One concern drivers sometimes have is whether an insurer can deny an accident claim because the vehicle’s registration was expired at the time of the crash. Generally, expired registration alone is not a valid basis for denying a liability insurance claim. Your auto insurance covers you as a driver, and the registration status of the vehicle is a separate regulatory issue. However, physical damage coverage like collision or comprehensive may have different terms, so read your policy carefully.
If you’ve recently relocated, you face a double problem: your old state’s registration may be expired, and your new state requires you to register the vehicle within a set window after establishing residency. That window is often short. Some states give you as little as 20 days to register your vehicle after moving in, while others allow 30 to 90 days. Until you complete the transfer, you’re driving on expired out-of-state plates, which is a straightforward reason for a traffic stop.
Officers in your new state can ticket you both for the expired registration and for failing to register as a new resident within the required timeframe. The simplest way to avoid this is to prioritize your vehicle registration as one of the first tasks after a move, even before your driver’s license transfer deadline in some states. If the registration on your old plates is still current, you typically have more breathing room, but once those tags expire, the clock is ticking regardless of whether you’ve officially changed your residency.

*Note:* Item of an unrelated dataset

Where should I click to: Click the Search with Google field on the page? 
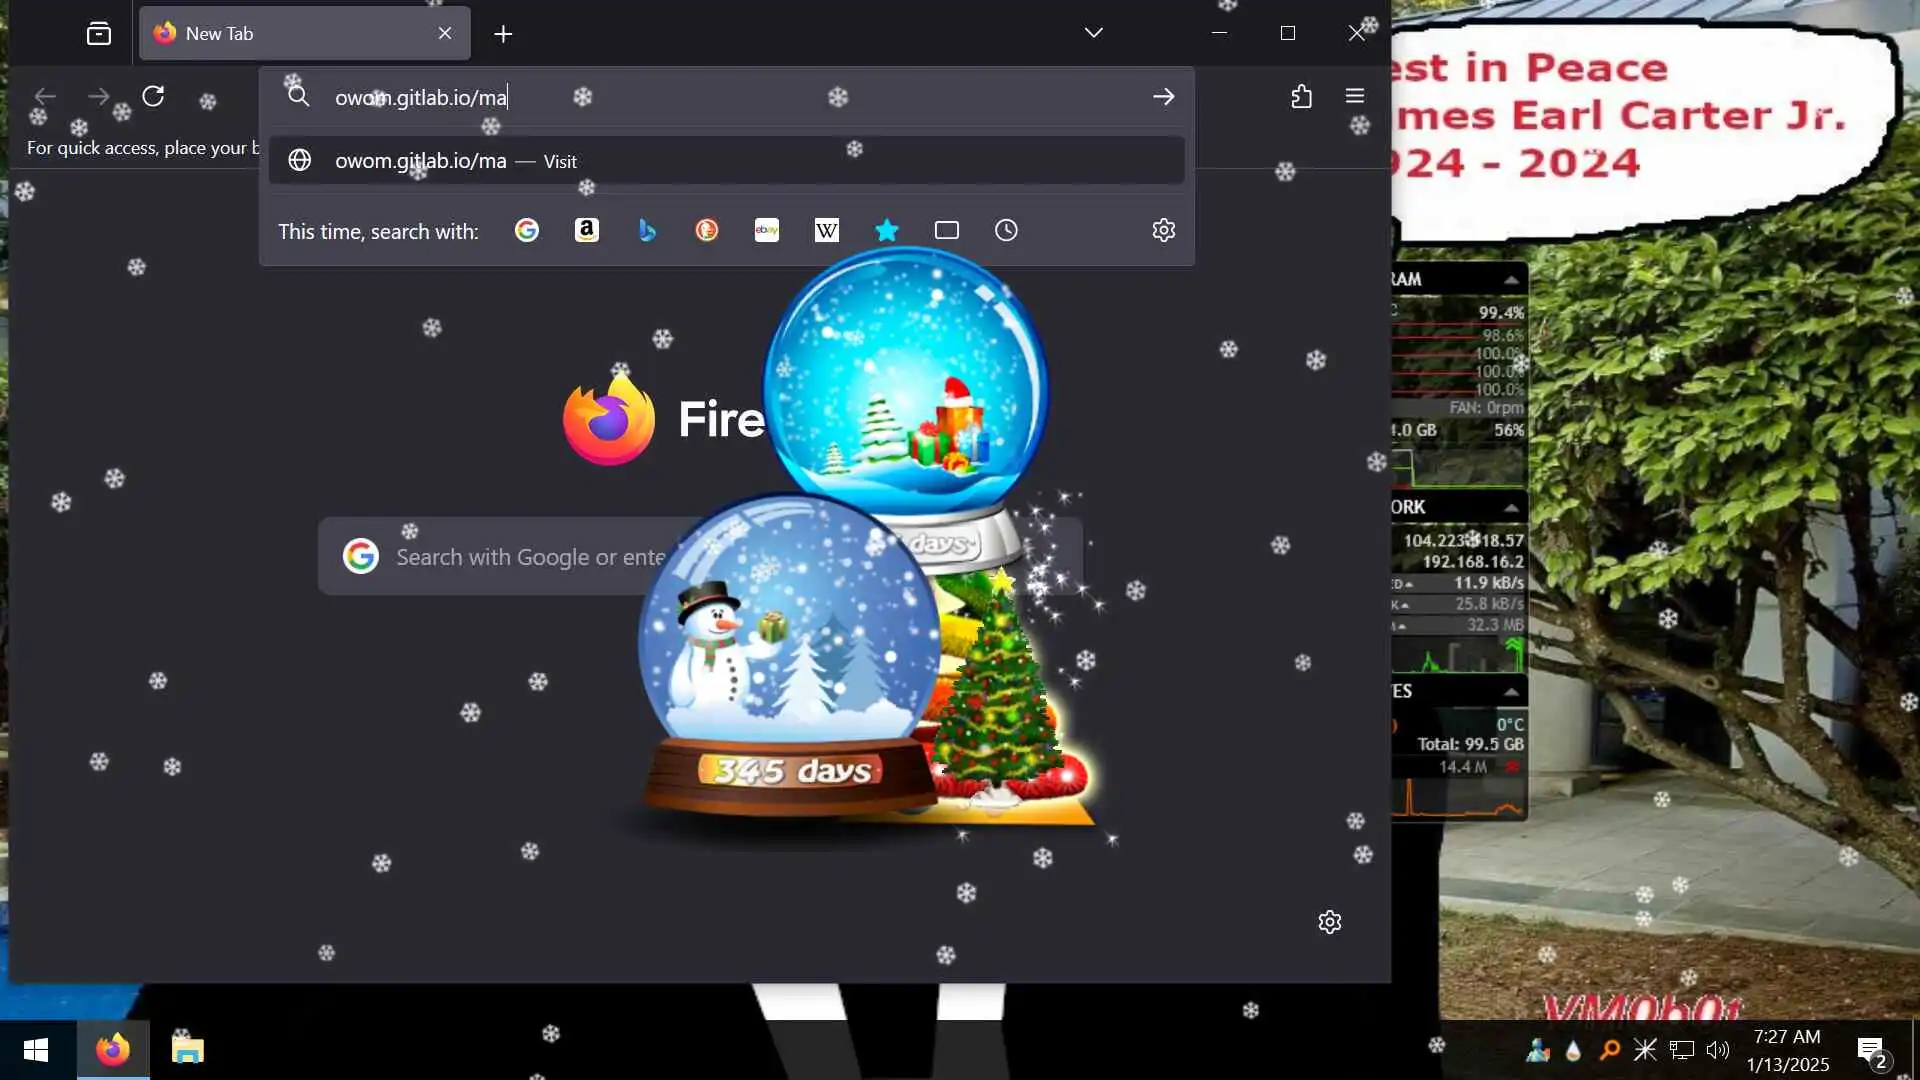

Some states build in a short grace period after your registration expires before penalties or enforcement kick in. Where they exist, these grace periods are usually between 5 and 30 days. A grace period doesn’t extend your registration or make it legal to drive with expired tags. It simply means you won’t be penalized during that window if you renew promptly. Not all states offer one, and even in states that do, an officer may still pull you over if the sticker on your plate shows an expired date. The grace period protects you from the fine, not from the stop itself.